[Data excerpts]
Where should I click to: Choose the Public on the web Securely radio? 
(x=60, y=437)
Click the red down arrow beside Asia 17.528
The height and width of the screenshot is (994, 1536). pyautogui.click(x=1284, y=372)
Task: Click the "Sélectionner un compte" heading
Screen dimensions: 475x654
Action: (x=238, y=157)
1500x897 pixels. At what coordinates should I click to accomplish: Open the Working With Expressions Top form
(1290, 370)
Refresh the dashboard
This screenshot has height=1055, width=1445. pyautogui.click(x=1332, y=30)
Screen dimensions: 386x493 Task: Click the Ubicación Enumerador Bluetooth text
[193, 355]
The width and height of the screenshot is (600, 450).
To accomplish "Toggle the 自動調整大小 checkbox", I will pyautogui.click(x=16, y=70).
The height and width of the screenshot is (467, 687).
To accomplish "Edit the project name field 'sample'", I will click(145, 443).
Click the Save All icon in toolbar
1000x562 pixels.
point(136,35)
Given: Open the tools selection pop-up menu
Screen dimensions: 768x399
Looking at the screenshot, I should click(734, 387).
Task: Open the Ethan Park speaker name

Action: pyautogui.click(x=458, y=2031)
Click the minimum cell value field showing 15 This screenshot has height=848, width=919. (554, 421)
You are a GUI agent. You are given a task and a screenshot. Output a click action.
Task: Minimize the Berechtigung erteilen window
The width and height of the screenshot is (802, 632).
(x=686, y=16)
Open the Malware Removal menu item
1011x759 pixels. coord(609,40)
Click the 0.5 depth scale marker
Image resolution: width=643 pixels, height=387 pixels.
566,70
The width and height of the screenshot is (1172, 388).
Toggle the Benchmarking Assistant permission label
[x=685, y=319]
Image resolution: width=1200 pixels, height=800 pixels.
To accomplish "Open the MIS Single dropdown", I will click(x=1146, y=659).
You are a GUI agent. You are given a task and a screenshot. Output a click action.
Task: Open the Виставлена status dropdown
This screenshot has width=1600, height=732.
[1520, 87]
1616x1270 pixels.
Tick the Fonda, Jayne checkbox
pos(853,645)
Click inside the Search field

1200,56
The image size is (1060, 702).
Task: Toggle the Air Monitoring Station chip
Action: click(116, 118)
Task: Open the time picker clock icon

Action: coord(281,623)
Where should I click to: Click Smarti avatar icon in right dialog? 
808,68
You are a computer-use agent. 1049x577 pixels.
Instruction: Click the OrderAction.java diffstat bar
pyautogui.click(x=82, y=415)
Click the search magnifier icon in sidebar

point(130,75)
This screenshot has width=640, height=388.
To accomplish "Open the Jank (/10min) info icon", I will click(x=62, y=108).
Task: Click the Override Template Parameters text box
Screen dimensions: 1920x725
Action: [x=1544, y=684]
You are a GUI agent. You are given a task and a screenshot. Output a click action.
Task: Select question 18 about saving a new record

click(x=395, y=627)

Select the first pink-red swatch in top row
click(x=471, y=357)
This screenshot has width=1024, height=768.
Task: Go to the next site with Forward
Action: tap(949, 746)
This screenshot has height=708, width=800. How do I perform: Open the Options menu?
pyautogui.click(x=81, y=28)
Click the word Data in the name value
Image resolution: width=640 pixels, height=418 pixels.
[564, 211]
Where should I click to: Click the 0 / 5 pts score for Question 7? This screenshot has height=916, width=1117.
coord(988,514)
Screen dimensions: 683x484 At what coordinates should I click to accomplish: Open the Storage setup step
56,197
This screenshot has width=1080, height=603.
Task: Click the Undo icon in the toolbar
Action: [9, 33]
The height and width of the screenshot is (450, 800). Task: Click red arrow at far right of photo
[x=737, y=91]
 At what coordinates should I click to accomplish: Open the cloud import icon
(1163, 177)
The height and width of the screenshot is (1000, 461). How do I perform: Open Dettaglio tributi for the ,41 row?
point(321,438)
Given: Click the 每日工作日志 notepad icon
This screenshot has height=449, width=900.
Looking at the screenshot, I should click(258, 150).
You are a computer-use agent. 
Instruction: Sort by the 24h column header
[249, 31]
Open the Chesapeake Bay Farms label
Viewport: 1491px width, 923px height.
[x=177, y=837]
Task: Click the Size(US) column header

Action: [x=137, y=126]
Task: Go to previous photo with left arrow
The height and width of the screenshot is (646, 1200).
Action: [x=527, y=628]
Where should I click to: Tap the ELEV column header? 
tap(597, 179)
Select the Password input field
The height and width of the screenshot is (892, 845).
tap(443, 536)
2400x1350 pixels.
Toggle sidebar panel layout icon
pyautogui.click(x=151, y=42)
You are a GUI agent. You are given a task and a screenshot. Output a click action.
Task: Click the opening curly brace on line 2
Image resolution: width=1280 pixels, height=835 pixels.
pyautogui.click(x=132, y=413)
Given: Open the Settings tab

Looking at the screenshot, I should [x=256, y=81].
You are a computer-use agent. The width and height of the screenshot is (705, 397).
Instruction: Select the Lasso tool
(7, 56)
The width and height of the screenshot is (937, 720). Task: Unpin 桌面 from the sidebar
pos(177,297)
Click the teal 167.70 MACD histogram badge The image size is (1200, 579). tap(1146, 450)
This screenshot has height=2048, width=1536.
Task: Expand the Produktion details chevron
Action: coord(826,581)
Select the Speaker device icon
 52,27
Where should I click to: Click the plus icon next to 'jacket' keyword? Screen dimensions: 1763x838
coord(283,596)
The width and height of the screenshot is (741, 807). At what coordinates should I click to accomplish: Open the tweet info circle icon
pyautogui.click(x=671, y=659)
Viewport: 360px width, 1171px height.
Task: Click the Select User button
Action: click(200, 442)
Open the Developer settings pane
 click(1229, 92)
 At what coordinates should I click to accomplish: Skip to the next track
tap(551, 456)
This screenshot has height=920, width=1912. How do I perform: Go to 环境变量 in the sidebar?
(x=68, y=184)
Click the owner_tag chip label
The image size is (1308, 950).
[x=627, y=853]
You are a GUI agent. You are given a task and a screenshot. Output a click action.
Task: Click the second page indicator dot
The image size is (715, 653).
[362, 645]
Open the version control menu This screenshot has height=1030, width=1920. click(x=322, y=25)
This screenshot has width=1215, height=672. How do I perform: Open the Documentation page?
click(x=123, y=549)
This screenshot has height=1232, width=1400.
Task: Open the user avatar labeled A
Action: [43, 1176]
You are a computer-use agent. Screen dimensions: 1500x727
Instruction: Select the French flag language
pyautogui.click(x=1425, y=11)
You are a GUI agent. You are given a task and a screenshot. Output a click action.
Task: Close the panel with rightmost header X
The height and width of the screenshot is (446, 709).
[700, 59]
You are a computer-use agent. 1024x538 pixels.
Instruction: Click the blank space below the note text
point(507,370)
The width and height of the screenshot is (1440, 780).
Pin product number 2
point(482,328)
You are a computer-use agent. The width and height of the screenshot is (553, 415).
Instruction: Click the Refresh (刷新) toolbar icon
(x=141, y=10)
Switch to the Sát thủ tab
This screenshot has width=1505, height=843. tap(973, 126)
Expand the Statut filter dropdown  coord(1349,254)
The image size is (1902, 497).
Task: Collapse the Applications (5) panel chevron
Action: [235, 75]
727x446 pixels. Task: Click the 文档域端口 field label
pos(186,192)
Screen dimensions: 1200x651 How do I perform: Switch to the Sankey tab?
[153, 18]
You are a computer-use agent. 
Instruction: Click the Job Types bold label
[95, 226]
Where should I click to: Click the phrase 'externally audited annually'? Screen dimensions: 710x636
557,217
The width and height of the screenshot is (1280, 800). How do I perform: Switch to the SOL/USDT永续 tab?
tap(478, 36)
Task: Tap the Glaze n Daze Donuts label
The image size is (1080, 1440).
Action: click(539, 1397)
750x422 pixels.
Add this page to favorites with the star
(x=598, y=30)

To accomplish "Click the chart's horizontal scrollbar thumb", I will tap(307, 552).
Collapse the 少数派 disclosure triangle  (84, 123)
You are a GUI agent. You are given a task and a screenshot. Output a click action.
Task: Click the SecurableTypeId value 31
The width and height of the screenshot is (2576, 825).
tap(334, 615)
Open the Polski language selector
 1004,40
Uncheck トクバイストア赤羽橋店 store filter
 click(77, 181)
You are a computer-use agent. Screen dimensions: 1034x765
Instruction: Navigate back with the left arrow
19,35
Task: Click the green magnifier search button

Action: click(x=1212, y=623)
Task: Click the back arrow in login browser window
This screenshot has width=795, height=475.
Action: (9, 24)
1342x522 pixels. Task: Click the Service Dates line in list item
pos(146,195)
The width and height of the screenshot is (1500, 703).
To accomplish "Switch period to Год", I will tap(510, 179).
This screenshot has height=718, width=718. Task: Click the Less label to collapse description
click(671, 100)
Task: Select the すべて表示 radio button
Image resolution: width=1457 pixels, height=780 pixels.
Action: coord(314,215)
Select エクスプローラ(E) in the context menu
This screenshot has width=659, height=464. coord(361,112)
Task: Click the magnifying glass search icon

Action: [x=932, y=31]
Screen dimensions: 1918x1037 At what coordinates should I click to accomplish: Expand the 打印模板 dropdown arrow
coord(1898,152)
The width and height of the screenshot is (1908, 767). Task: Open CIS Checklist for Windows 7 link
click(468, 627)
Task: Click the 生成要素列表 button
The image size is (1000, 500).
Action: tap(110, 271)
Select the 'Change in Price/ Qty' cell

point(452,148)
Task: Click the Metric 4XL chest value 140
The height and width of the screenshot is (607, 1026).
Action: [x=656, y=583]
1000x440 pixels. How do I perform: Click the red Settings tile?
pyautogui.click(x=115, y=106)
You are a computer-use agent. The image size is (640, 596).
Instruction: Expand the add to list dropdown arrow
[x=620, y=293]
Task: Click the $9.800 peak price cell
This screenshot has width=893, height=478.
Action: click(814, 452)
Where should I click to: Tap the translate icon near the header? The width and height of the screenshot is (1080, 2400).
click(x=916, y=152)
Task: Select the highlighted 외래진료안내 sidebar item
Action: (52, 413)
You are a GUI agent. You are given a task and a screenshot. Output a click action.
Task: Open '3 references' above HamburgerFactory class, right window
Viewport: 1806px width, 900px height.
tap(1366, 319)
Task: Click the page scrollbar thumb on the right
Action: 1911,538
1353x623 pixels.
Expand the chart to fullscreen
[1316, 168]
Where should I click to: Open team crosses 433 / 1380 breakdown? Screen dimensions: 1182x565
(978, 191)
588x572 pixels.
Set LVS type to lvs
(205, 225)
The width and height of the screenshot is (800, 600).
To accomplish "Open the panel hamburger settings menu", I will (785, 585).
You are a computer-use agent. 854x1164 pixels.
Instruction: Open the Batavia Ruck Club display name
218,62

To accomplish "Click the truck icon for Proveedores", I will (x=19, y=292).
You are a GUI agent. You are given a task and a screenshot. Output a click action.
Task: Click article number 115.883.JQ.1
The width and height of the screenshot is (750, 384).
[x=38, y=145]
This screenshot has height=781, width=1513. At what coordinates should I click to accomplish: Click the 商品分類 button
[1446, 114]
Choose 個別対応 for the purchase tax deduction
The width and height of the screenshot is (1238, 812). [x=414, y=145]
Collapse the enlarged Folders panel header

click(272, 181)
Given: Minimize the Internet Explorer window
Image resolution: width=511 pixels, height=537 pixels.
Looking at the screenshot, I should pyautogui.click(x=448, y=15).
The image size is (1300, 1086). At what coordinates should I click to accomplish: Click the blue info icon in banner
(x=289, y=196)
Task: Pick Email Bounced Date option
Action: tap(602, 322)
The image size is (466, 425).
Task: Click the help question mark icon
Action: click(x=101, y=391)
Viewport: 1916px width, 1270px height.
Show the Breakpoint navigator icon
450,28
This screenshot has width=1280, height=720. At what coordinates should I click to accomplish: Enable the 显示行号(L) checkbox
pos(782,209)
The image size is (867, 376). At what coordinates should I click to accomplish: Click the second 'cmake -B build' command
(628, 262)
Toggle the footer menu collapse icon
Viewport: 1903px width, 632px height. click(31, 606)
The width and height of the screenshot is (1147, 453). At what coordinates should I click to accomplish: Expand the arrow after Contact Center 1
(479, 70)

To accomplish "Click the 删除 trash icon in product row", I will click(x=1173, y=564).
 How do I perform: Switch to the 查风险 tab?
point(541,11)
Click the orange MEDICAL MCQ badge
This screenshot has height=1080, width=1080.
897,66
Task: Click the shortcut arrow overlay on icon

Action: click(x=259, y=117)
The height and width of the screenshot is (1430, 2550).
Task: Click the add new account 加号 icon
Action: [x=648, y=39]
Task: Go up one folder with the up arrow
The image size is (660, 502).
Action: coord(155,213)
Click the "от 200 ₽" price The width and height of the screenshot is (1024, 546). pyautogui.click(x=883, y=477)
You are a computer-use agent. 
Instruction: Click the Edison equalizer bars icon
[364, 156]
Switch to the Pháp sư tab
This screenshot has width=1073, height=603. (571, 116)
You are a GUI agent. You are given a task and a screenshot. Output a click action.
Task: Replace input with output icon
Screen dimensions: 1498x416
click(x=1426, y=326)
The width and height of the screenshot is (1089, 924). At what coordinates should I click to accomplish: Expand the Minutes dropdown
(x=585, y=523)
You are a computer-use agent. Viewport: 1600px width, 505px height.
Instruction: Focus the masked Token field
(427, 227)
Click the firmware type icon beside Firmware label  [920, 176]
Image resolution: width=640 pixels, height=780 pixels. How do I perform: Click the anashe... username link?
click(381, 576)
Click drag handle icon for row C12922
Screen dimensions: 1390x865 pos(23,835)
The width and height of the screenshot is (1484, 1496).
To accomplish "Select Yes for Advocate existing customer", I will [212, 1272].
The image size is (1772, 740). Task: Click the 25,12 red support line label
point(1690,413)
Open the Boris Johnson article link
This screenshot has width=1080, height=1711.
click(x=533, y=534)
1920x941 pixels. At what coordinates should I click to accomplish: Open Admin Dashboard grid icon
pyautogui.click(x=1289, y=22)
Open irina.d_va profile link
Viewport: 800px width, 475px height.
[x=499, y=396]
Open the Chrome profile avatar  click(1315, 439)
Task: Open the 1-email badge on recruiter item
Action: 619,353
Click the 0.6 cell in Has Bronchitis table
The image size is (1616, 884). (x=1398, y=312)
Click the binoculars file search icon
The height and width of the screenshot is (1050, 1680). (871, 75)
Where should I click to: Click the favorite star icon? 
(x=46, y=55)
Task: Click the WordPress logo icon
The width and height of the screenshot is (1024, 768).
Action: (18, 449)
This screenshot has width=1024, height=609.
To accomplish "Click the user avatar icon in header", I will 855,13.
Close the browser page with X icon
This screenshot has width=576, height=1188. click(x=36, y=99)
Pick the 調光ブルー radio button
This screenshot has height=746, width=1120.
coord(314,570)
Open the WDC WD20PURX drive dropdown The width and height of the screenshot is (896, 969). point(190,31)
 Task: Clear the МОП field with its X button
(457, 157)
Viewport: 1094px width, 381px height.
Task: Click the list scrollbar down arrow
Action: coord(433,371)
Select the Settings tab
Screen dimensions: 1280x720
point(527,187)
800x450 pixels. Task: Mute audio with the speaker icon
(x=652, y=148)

▶ What the task requires
Within the data above, determine the number of lines that contain the word "input"; write only that number.

▶ Response for this exercise
2